--- DATASET EXTRACT ---

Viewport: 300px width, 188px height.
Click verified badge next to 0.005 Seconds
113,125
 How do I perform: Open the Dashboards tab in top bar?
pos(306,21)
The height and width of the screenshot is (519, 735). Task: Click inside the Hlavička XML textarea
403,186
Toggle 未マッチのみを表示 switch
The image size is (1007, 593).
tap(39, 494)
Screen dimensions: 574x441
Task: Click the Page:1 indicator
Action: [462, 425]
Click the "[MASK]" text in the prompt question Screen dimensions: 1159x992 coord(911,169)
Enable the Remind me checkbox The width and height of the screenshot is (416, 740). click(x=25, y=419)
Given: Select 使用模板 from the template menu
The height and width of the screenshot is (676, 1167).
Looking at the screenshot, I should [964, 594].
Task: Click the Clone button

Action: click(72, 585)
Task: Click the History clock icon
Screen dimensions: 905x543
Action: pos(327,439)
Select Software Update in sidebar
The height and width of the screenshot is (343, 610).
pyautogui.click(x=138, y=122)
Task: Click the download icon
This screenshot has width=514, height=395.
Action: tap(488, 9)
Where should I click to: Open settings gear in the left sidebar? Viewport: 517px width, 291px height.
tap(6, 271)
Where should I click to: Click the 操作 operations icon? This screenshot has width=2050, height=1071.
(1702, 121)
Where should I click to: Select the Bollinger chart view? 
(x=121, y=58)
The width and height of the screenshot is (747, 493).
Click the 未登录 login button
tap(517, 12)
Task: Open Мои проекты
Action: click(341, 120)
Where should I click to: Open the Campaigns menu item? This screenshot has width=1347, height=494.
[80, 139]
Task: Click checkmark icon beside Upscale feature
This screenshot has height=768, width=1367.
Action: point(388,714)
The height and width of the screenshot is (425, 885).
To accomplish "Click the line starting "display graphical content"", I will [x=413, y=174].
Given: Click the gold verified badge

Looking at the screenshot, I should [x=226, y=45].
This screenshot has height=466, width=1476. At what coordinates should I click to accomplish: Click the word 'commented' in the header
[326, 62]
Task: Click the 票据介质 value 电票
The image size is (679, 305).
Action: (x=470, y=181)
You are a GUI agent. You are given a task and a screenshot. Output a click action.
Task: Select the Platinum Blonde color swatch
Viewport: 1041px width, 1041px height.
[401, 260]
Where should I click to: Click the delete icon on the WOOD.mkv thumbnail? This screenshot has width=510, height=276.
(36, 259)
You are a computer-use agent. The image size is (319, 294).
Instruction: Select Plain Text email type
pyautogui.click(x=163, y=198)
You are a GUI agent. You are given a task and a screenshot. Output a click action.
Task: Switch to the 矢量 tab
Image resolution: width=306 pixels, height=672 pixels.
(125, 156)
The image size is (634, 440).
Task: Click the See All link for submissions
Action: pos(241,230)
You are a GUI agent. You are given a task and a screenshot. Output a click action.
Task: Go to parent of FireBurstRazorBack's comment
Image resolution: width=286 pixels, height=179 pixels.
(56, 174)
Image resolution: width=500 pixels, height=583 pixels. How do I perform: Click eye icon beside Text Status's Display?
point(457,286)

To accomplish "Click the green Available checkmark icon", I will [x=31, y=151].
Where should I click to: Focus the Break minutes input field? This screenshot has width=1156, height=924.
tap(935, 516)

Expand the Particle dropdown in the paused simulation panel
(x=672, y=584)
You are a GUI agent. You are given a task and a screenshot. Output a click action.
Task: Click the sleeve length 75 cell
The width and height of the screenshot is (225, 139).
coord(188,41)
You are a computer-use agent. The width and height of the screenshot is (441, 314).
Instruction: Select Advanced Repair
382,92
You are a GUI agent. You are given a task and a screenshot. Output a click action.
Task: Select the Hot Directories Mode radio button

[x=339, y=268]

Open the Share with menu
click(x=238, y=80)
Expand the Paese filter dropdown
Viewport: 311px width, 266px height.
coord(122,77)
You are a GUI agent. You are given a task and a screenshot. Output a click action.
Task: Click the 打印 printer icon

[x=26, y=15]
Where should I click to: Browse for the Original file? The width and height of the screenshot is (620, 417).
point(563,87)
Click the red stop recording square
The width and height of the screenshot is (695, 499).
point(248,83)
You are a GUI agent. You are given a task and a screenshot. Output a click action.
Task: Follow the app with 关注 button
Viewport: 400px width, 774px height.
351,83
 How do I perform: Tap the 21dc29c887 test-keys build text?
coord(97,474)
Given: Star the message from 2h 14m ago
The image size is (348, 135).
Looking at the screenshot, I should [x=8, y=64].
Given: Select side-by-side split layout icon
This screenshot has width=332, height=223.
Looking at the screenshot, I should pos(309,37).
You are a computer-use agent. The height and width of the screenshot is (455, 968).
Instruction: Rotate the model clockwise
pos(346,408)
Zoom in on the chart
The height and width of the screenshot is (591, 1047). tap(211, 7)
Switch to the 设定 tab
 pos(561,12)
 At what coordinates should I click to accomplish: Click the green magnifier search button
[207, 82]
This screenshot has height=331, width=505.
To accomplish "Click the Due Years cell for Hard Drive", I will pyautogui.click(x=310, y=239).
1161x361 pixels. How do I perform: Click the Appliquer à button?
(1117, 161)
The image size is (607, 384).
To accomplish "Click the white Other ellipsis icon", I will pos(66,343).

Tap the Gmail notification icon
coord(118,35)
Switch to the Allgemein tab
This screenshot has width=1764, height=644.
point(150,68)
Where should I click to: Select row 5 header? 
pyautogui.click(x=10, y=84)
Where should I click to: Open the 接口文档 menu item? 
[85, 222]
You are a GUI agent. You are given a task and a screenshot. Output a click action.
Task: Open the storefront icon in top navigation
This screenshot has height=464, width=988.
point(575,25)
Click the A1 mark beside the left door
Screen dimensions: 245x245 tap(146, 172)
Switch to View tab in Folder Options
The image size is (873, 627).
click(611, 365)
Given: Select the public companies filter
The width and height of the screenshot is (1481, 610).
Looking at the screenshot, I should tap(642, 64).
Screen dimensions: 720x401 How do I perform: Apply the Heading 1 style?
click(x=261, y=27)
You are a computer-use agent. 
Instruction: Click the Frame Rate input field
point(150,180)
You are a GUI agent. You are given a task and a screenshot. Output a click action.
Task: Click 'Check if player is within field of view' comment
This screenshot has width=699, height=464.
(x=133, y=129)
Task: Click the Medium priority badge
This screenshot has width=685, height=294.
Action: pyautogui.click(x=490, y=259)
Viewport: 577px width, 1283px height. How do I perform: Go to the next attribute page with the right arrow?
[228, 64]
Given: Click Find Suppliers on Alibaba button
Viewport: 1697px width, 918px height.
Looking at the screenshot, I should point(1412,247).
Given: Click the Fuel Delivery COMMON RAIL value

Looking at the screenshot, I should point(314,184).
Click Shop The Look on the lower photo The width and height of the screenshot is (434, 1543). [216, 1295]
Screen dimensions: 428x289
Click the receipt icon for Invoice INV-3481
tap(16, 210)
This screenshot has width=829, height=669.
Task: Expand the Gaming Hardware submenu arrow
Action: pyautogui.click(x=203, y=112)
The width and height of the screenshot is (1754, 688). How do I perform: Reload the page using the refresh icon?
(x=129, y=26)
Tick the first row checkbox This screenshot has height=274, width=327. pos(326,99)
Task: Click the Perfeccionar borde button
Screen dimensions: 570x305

---

> **YOUR TASK**: Every line in the data that holds the string "from" should be copied.

> **SOLUTION TO THE PROBLEM**:
Given: Select 使用模板 from the template menu
Given: Star the message from 2h 14m ago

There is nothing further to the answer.